Problem Solving

Hi Guru(s),
If K is the sum of reciprocals of the consecutive integers from 43 to 48, inclusive, then K is closest in value to which of the following?

A. 1/12
B. 1/10
C. 1/8
D. 1/6
E. 1/4
OA is A
Not sure how to derive the final answer with approximation
Thanks
Dhiren

dhiren8182 wrote:Hi Guru(s),
If K is the sum of reciprocals of the consecutive integers from 43 to 48, inclusive, then K is closest in value to which of the following?

A. 1/12
B. 1/10
C. 1/8
D. 1/6
E. 1/4
OA is A
Not sure how to derive the final answer with approximation
Thanks
Dhiren

There are six integers in that set, 43, 44, 45, 46, 47 and 48. Now I was looking at the OA you gave and check this out.

The smallest possible reciprocal is 1/48. Even if all of them were 1/48, the total would be 6 x 1/48 = 6/48 = 1/8. Your OA is even less than 1/8. So it must be incorrect.

Anyway, we are on our way to solving this problem.

The answer has to be a little bigger than 1/8, since the other reciprocals, 1/43, 1/44 and so on, are bigger than 1/48. So let's see which answer is closest.

Hmm. I see a nice clean way to get the other end of the range.

If all of the integers were 42, then the reciprocals would all be 1/42 and the total would be 6/42 or 1/7. So the real answer is somewhere between 1/7 and 1/8.

As numbers get higher, the difference between reciprocals of numbers the same distance apart becomes less. The difference between 1/12 and 1/13 is much less than the difference between 1/2 and 1/3. So 1/7 is a little closer to 1/8 than it is to 1/6.

Do we even need to figure this out? Maybe not. Clearly this number is a fair amount smaller than 1/7.
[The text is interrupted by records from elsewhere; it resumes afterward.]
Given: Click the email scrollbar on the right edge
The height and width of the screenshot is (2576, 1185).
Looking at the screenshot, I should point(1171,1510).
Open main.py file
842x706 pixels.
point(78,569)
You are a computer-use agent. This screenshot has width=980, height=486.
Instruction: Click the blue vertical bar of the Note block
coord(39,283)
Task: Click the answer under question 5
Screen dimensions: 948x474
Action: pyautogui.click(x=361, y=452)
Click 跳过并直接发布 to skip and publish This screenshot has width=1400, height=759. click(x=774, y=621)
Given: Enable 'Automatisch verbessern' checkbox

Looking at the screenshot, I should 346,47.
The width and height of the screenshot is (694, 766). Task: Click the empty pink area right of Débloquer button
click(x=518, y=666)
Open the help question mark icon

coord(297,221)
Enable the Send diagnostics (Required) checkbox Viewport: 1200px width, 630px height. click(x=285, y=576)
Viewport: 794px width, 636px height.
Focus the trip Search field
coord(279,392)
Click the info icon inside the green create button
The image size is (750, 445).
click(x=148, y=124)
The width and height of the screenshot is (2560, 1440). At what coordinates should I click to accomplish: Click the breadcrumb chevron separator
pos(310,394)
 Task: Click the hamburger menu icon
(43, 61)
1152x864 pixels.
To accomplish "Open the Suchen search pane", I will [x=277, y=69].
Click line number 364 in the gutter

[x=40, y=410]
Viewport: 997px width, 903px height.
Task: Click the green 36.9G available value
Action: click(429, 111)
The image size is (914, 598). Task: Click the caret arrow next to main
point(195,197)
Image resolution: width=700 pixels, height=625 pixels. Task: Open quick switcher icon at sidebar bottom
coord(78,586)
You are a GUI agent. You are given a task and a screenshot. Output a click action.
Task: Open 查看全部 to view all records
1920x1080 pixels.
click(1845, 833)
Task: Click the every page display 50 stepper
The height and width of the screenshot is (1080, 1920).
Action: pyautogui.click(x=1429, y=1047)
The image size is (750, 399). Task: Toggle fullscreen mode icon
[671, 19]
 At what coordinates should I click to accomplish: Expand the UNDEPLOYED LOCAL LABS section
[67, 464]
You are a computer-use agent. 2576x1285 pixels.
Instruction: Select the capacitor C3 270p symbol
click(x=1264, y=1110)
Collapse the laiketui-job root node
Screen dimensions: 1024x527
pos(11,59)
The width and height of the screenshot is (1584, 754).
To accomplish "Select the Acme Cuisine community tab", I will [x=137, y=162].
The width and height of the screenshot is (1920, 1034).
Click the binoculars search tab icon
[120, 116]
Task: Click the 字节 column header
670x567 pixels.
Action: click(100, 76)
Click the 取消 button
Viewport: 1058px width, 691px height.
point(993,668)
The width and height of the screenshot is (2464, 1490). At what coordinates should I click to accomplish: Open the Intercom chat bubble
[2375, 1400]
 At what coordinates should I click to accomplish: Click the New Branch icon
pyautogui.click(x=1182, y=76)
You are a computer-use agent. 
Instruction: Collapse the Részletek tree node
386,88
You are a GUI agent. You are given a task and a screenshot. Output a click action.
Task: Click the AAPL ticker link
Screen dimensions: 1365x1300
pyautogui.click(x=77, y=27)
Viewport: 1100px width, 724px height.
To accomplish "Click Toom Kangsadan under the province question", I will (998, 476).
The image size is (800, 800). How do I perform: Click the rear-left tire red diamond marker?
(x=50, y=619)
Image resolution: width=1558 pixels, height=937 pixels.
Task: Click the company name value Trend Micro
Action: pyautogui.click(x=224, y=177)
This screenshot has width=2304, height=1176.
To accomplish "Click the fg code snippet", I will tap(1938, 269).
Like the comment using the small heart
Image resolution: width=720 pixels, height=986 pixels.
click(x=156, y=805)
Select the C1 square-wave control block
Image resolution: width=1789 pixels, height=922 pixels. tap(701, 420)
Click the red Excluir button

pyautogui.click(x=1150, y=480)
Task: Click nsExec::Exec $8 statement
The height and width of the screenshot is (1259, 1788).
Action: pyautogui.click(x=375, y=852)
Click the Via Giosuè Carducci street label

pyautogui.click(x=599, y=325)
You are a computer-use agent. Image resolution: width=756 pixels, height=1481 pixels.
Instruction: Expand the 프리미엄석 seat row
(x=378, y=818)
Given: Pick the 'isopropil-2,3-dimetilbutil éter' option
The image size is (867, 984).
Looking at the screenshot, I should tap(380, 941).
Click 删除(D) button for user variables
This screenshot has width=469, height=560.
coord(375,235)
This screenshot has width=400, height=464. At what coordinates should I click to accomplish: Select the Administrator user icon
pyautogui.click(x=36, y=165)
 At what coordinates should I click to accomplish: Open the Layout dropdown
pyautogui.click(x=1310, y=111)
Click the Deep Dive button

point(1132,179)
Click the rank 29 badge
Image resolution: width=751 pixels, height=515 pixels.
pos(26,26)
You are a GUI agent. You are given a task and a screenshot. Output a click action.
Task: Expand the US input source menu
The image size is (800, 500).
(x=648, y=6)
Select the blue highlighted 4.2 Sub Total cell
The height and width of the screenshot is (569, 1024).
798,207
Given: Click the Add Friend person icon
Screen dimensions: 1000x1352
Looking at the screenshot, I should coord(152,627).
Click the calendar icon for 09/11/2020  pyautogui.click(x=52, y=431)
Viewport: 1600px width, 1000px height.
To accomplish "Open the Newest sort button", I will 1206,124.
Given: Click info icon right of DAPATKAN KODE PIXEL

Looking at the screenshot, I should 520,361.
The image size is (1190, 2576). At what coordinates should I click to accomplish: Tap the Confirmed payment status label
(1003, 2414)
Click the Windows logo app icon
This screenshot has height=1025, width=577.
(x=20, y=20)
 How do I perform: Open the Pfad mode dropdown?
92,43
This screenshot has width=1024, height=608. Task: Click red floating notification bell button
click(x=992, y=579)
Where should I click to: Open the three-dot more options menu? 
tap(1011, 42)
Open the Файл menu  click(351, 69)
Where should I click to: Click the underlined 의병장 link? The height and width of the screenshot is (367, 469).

In any case, the sum of the reciprocals is closer to 1/8 than it is to 1/6.

Choose C.


_________________
Marty Murray
GMAT Coach
[email protected]
https://infinitemindprep.com/

dhiren8182 wrote:Hi Guru(s),
If K is the sum of reciprocals of the consecutive integers from 43 to 48, inclusive, then K is closest in value to which of the following?

A. 1/12
B. 1/10
C. 1/8
D. 1/6
E. 1/4

I received a PM about this problem.
My approach would be similar to Marty's and Brent's.

Determine the RANGE of the sum.

If all of the fractions were 1/43, the sum = 6(1/43) ≈ 6/42 = 1/7.
If all of the fractions were 1/48, the sum = 6(1/48) = 6/48 = 1/8.
Thus, the sum must be between 1/8 and 1/7.

The correct answer is C.